* _TRAVAIL À FAIRE_
1) Condensez en quelques phrases le paragraphe du texte fourni qui commence par « Plus profondément, Emmanuel Macron ». Gardez-en les idées essentielles.
2) Rédigez la suite du texte fourni sur l'économie libérale et la crise écologique, en partant de sa dernière phrase.

* _TEXTE FOURNI_
>>>

Comment attendre de l’économie libérale la solution de problèmes dont elle est la cause ? 

Plus profondément, Emmanuel Macron se trouve confronté, comme d’autres dirigeants, aux contradictions et désormais aux limites mêmes du capitaliste mondial qui se nourrit de la consommation/destruction effrénée de produits, bien souvent futiles,  fabriqués par prélèvement inconsidéré sur les ressources non renouvelables de la planète. Souvent au prix de l’exploitation des peuples dont elles contituent les seules richesses. Comment espérer de l’économie libérale la solution de problèmes dont elle est la cause ? A l’heure de la crise écologique comment continuer à courir, à l’aveugle, après une croissance qui repose pour l’essentiel sur la combustion suicidaire d’énergie fossile ? Plus ponctuellement – et l’on rejoint là l’incompréhension légitime des gilets jaunes –  comment justifier une augmentation de la pression fiscale sur les carburants, au nom de la nécessaire transition énergétique sans lui affecter, a minima, le revenu de ces taxes ? (2)

<<<

* _DONNÉES_
>>>

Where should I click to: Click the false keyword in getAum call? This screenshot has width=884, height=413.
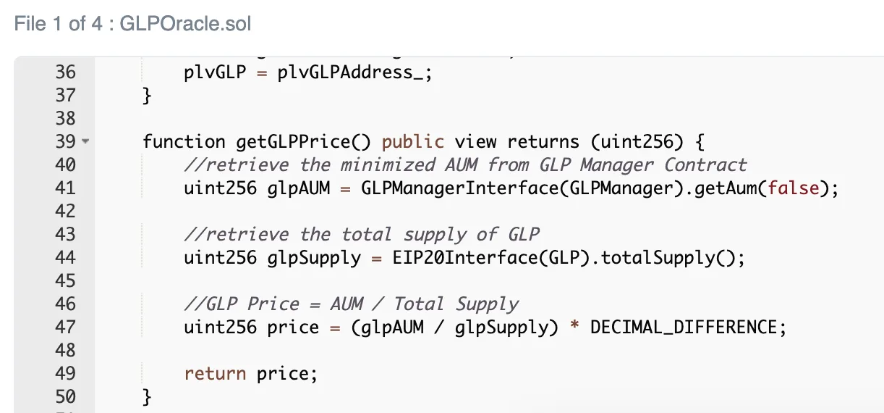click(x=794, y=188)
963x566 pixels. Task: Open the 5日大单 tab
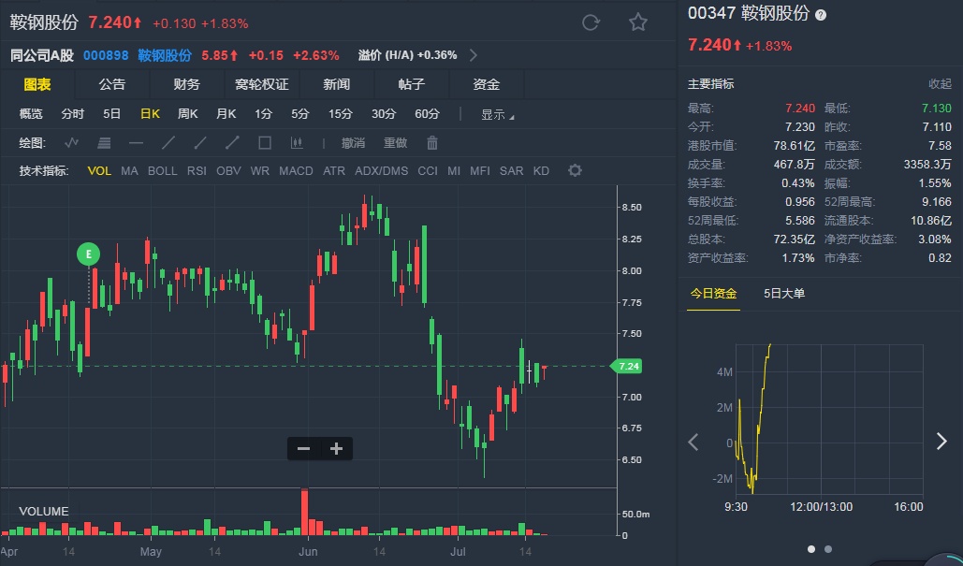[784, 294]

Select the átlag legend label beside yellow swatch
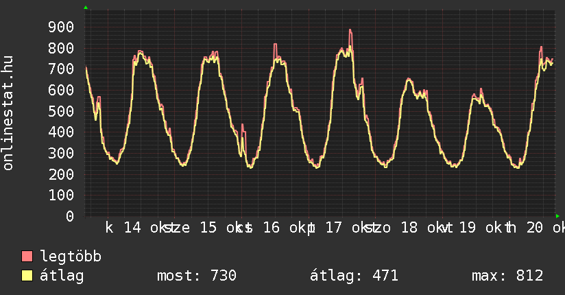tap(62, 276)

<<<
>>>

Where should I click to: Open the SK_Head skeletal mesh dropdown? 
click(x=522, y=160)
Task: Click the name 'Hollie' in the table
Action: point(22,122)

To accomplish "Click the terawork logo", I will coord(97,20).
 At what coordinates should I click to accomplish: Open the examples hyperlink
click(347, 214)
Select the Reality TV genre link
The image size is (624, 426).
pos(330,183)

<<<

* _RÉPONSES_
1)
Comme d'autres dirigeants, Emmanuel Macron se heurte aux contradictions et aux limites du capitalisme mondial. Ce système vit de la consommation et de la destruction effrénées de produits souvent futiles. Ces produits sont fabriqués en puisant sans mesure dans les ressources non renouvelables de la planète, souvent au prix de l'exploitation des peuples dont ces ressources sont la seule richesse. Le paragraphe pose alors trois questions :
- Comment attendre de l'économie libérale qu'elle résolve les problèmes qu'elle provoque ?
- Face à la crise écologique, comment poursuivre à l'aveugle une croissance fondée sur la combustion suicidaire d'énergie fossile ?
- Comment justifier une hausse des taxes sur les carburants au nom de la transition énergétique sans lui affecter au moins leur produit ? C'est là que l'on rejoint l'incompréhension légitime des gilets jaunes.

2)
« Il ne suffit pas d’inclure des considérations écologiques superficielles… »

Je sais combien ces réflexions pourront paraître à certains « politiquement orientées ». Et combien notre tempérament national nous porte spontanément à transiger sur un entre deux très macronien de libéralisme économique mâtiné de préoccupations environnementales. L’urgence économique devant toujours prévaloir sur l’urgence écologique. Au nom du combat pour l’emploi dont pourtant nombre d’économistes plaident aujourd’hui qu’il serait sans doute mieux assuré à l’abri des folies du commerce international.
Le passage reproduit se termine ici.